### Exercise requirements
Find "Instruction: Delete the Large dropdown option" and "The image size is (602, 714)." in the records below. Copy the lines holding them and every line between, exactly, and no others.
━━ Exercise material
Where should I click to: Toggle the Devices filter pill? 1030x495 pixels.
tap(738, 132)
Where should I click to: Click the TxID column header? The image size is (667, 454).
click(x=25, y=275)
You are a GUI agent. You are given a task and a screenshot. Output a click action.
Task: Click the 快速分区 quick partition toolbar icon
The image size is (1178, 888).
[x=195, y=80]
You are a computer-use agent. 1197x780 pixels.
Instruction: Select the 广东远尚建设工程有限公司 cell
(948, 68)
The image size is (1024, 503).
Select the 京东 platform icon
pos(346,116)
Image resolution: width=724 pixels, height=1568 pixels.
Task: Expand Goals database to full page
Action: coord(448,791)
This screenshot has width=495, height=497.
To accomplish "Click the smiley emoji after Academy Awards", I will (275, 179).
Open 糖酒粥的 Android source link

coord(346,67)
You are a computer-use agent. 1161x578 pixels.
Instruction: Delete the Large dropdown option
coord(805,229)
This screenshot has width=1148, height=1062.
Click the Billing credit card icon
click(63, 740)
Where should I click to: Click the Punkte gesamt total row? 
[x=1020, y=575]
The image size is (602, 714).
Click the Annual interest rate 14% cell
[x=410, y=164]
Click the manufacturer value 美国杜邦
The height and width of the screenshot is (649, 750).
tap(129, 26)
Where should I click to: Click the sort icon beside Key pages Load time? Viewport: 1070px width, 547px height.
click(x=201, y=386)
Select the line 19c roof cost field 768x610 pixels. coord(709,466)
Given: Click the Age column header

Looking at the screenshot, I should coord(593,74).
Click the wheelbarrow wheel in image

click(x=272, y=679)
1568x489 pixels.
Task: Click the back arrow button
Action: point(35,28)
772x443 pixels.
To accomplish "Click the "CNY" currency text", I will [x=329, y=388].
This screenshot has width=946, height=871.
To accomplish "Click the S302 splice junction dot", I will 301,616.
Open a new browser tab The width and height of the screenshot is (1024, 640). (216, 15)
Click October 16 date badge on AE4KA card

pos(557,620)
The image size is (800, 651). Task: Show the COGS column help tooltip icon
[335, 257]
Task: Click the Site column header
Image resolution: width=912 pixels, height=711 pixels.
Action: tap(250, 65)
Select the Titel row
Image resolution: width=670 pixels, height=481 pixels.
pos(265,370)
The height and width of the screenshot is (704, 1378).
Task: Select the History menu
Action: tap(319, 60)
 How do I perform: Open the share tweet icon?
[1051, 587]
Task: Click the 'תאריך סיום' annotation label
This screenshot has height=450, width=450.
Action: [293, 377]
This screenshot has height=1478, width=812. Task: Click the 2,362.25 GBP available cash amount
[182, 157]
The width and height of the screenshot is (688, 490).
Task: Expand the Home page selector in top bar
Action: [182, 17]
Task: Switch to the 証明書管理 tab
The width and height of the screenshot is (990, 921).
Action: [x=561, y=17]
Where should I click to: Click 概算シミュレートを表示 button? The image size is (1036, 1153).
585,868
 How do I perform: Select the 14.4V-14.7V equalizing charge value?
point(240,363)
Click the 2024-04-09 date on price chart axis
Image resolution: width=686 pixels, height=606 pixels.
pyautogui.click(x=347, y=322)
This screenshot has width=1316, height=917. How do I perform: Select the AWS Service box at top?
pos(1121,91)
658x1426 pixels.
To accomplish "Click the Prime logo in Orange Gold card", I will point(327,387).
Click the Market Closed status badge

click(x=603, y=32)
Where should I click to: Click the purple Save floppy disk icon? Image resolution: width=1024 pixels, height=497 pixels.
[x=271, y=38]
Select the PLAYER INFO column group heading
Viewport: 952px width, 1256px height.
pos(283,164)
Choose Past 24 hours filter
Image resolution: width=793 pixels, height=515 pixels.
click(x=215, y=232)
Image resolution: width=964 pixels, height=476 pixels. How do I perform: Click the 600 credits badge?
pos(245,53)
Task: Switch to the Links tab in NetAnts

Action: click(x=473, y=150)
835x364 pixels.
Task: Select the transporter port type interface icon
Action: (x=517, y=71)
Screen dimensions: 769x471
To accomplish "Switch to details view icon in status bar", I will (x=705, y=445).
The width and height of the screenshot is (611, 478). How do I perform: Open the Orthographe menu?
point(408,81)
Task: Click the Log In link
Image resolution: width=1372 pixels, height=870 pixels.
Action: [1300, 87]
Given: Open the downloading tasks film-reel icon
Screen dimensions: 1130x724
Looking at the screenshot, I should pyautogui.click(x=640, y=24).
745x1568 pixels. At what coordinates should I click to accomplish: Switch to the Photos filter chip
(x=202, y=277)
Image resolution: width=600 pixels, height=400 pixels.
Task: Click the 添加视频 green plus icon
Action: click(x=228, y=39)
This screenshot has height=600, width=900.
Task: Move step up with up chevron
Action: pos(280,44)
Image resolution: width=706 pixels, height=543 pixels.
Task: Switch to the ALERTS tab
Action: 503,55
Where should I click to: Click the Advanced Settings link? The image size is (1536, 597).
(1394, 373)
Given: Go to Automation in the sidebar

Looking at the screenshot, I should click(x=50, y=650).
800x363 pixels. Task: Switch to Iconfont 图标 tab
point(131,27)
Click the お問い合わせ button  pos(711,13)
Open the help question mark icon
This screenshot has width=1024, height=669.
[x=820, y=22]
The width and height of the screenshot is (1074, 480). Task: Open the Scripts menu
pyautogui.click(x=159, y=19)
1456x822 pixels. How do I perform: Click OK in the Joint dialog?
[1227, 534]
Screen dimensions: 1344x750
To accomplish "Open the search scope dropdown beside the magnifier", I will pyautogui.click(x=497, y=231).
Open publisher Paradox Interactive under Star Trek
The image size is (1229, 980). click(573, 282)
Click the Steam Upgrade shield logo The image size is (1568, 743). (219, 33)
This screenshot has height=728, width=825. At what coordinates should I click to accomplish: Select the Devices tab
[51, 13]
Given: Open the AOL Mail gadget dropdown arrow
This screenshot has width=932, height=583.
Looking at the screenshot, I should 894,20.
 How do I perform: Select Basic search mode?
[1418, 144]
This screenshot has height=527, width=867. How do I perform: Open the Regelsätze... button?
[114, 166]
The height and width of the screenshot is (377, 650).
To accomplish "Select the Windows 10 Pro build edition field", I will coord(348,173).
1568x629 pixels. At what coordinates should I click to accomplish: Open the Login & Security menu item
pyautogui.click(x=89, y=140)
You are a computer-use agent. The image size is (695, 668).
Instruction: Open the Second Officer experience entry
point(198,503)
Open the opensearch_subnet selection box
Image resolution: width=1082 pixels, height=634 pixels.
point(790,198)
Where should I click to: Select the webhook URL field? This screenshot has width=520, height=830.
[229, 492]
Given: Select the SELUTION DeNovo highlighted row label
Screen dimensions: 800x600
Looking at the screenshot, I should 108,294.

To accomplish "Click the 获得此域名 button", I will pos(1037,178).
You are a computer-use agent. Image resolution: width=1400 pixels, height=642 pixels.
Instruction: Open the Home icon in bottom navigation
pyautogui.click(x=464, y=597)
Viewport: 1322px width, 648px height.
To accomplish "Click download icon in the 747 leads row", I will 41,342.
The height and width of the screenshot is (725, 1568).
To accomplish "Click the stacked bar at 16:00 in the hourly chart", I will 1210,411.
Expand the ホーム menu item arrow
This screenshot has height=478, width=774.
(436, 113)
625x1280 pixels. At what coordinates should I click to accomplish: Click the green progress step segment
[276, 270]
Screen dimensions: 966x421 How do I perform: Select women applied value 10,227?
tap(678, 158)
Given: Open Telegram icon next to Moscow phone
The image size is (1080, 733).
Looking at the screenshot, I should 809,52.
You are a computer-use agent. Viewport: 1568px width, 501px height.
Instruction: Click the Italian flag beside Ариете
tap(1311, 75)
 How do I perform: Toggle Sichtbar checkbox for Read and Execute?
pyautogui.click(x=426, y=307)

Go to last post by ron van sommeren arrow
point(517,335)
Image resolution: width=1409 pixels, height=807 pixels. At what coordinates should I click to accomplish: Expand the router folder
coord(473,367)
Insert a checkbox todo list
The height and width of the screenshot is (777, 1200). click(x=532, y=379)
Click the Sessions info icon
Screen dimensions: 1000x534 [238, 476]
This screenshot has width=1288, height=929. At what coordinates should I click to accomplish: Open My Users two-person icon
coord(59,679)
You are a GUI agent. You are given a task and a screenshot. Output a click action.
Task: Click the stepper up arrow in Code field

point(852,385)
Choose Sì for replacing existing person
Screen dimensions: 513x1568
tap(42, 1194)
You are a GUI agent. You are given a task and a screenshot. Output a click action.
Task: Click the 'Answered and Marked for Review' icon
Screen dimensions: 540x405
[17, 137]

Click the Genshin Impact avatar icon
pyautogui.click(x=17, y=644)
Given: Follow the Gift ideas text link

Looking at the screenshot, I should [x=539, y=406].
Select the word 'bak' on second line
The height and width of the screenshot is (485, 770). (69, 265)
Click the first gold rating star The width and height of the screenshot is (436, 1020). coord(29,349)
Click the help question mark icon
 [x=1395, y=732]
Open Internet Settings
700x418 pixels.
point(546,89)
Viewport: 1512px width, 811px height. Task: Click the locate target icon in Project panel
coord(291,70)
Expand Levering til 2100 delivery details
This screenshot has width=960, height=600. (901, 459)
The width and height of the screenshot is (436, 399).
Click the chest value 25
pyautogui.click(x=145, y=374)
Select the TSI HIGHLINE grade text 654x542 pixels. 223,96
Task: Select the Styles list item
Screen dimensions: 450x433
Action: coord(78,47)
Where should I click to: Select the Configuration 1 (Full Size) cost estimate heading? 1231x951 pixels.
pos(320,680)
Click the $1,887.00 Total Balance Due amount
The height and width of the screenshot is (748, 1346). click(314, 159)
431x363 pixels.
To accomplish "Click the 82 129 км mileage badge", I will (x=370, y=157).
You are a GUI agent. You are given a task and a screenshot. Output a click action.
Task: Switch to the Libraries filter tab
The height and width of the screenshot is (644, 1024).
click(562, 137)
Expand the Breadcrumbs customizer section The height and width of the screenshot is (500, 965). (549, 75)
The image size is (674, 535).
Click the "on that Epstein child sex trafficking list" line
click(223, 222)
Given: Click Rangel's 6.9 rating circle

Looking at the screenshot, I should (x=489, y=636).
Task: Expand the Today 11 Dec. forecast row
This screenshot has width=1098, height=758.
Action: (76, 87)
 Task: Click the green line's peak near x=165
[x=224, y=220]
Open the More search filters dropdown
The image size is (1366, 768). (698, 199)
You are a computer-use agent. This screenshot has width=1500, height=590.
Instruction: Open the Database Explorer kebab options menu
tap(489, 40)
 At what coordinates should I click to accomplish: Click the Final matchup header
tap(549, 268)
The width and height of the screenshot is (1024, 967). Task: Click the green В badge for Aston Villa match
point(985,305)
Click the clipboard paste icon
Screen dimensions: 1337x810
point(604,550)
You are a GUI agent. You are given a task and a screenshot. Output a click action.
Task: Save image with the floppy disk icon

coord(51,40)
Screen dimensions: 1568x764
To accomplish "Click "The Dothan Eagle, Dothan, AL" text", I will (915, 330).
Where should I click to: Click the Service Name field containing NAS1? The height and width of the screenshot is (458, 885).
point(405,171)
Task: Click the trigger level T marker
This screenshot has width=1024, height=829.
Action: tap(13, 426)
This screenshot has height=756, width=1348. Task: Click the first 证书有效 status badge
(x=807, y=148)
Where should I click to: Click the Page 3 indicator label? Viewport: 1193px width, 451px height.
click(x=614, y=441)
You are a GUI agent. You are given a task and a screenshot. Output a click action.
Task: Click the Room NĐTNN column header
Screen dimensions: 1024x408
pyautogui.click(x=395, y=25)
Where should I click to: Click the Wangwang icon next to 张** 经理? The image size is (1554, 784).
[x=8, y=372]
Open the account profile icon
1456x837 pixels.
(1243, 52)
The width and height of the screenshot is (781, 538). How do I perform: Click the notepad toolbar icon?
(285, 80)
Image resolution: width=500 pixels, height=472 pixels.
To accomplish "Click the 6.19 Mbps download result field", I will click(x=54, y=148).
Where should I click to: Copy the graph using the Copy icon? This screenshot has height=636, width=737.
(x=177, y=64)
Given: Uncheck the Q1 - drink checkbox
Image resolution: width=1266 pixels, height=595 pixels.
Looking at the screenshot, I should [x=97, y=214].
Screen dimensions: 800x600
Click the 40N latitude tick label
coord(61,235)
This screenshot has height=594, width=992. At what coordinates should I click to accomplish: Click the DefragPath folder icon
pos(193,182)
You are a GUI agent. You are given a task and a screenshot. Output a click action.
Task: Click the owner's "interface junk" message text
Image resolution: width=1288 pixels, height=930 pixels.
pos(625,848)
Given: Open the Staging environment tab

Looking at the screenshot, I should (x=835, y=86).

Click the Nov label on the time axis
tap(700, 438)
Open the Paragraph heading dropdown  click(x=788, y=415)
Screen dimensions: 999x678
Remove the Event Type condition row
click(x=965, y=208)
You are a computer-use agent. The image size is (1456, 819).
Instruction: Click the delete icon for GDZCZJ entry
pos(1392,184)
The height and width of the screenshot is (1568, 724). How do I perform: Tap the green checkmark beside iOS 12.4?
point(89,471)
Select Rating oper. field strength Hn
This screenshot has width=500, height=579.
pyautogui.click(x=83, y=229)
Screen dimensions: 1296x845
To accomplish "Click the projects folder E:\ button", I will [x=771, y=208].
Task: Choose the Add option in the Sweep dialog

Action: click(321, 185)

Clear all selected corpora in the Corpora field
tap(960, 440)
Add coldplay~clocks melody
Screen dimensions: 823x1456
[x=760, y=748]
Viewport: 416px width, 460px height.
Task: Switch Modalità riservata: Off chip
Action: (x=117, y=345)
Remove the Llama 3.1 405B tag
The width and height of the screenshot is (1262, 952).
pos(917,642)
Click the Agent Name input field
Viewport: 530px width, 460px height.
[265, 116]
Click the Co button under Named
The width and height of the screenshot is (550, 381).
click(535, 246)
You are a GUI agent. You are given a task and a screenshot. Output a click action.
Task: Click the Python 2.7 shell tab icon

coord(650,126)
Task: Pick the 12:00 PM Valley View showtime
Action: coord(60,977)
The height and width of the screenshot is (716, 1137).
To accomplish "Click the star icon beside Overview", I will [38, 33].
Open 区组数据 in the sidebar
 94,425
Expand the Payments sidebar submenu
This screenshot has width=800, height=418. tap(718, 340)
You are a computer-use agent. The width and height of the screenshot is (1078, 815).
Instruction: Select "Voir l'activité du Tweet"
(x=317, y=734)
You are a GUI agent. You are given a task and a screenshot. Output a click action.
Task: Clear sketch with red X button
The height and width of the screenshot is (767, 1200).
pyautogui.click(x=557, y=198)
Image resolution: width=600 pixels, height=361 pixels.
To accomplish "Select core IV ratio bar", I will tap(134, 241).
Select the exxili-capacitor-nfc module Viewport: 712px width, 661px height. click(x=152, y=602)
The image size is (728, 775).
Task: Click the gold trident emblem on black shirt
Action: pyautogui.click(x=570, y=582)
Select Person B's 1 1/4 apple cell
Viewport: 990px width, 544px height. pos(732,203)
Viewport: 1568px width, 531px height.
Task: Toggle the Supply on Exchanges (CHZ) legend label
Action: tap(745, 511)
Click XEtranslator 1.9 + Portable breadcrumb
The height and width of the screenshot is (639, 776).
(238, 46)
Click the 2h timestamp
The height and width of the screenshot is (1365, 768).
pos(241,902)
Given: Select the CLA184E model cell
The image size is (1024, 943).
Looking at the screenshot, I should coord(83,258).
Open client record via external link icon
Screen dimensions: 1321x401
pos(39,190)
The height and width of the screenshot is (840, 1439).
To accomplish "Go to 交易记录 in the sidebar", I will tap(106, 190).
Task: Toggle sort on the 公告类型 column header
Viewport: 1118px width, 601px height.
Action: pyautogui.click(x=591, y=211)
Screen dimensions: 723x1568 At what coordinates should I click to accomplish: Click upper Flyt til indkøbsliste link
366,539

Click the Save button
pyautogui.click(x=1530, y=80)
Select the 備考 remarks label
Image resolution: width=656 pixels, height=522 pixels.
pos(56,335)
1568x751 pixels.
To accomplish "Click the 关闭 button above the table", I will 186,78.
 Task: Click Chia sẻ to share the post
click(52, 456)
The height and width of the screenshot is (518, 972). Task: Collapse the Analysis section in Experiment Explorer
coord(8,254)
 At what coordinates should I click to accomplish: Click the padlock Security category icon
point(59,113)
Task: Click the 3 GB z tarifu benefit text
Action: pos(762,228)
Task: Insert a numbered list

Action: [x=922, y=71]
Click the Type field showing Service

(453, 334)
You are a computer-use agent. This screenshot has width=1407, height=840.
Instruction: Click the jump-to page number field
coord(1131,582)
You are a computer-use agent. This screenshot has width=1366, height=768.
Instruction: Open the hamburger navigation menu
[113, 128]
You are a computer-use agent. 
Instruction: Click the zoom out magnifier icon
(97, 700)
━━━━
### Finished exercise
Instruction: Delete the Large dropdown option
coord(805,229)
This screenshot has width=1148, height=1062.
Click the Billing credit card icon
click(63, 740)
Where should I click to: Click the Punkte gesamt total row? 
[x=1020, y=575]
The image size is (602, 714).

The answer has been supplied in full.